Page MenuHomePhabricator

Special:Linksearch should default to all protocols (protocol-less column for externallinks)
Open, LowPublicFeature

Description

Special:Linksearch should default to all protocols instead of just http. This quirk is documented in the default MediaWiki:Linksearch-text. As it stands, this allows linkspammers to evade scrutiny by placing https links.

Example query: Special:Linksearch/*.spam.example.com should pick up the link to https://spam.example.com/blah I placed in my personal sandbox, but I have to search Special:Linksearch/https://*.spam.example.com to pick up this link.


Version: unspecified
Severity: enhancement

Details

Reference
bz12810

Event Timeline

bzimport raised the priority of this task from to Low.Nov 21 2014, 10:06 PM
bzimport set Reference to bz12810.
bzimport added a subscriber: Unknown Object (MLST).

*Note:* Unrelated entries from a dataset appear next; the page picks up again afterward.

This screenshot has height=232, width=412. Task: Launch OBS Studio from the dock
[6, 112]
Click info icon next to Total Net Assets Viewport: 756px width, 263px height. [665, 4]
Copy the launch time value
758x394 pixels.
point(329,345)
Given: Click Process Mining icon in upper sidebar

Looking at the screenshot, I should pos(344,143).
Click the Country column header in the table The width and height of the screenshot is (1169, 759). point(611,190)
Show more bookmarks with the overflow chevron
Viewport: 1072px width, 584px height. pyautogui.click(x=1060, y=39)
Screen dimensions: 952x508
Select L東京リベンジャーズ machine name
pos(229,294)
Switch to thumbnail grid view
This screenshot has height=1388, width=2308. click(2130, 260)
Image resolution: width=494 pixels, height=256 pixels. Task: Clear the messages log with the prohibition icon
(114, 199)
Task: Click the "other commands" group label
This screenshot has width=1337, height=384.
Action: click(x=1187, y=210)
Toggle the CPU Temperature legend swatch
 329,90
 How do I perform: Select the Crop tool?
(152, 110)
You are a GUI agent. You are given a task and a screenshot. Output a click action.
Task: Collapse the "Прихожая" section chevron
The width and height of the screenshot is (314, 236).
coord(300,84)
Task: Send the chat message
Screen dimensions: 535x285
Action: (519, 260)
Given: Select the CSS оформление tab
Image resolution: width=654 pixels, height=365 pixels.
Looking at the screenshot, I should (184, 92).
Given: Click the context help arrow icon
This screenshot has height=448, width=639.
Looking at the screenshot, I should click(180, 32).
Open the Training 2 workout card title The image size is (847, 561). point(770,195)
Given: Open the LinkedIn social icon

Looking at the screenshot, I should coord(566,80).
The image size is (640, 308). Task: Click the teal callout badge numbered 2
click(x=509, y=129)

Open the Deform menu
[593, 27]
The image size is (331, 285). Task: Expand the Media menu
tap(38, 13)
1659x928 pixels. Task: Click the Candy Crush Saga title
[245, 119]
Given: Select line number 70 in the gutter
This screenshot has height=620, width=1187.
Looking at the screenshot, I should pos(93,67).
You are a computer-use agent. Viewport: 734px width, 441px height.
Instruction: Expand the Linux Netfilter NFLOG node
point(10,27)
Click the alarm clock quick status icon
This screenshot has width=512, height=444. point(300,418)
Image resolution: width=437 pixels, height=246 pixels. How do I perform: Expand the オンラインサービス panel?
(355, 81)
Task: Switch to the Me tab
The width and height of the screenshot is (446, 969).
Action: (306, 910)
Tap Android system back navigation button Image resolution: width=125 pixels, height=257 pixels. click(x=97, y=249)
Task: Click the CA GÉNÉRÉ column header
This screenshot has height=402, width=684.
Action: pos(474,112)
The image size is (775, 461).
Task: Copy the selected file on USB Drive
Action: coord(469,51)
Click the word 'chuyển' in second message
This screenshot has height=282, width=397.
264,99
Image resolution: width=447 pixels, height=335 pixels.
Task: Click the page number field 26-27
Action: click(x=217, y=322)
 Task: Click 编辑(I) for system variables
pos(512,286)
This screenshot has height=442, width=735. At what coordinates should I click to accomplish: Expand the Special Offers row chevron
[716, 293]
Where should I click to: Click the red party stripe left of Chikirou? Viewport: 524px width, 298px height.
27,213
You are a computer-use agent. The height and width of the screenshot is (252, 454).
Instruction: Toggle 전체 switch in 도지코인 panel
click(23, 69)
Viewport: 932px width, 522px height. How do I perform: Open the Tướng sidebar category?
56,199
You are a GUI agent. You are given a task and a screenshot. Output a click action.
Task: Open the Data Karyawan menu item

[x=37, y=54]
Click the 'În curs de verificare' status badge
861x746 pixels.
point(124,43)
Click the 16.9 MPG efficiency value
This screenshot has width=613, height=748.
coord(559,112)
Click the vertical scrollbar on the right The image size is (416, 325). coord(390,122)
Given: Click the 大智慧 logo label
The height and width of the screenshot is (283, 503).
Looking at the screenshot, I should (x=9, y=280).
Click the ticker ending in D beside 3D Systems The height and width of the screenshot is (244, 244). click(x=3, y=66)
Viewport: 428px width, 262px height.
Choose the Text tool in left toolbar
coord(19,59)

Currently you'd have to do separate queries for every possible protocol, and paging the list wouldn't be cleanly possible.

To work cleanly, another index field would have to be added to the externallinks table which doesn't include the protocol.

Extensions is now part of MediaWiki core (1.14alpha) -> changing product and component

In fact, when pagination occurs, even if you place a domain without protocol, pagination links convert the domain to http:// automatically. For example, try following the next page at https://www.mediawiki.org/wiki/Special:LinkSearch/commons.wikimedia.org and see how http:// is added to the domain in the search input field.

It would be really nice if this got a bit of love. It is 13 years old, and with so many links being https by default it is becoming a pussy bedsore of a problem

Aklapper changed the subtype of this task from "Task" to "Feature Request".Feb 4 2022, 11:01 AM

Please fix. If you can really only handle one protocol by default, it should probably be https://

@Certes: Please feel free to provide a patch if you'd like to get things closer to getting fixed. Thanks.

As a note, it is trivial to work around the protocols issue in link search using Special:Search with insource: and regex e.g. a query with insource:theguardian insource:/theguardian\.com/ returns about 154k pages, divided into 147k secure HTTP links and 17k insecure HTTP links.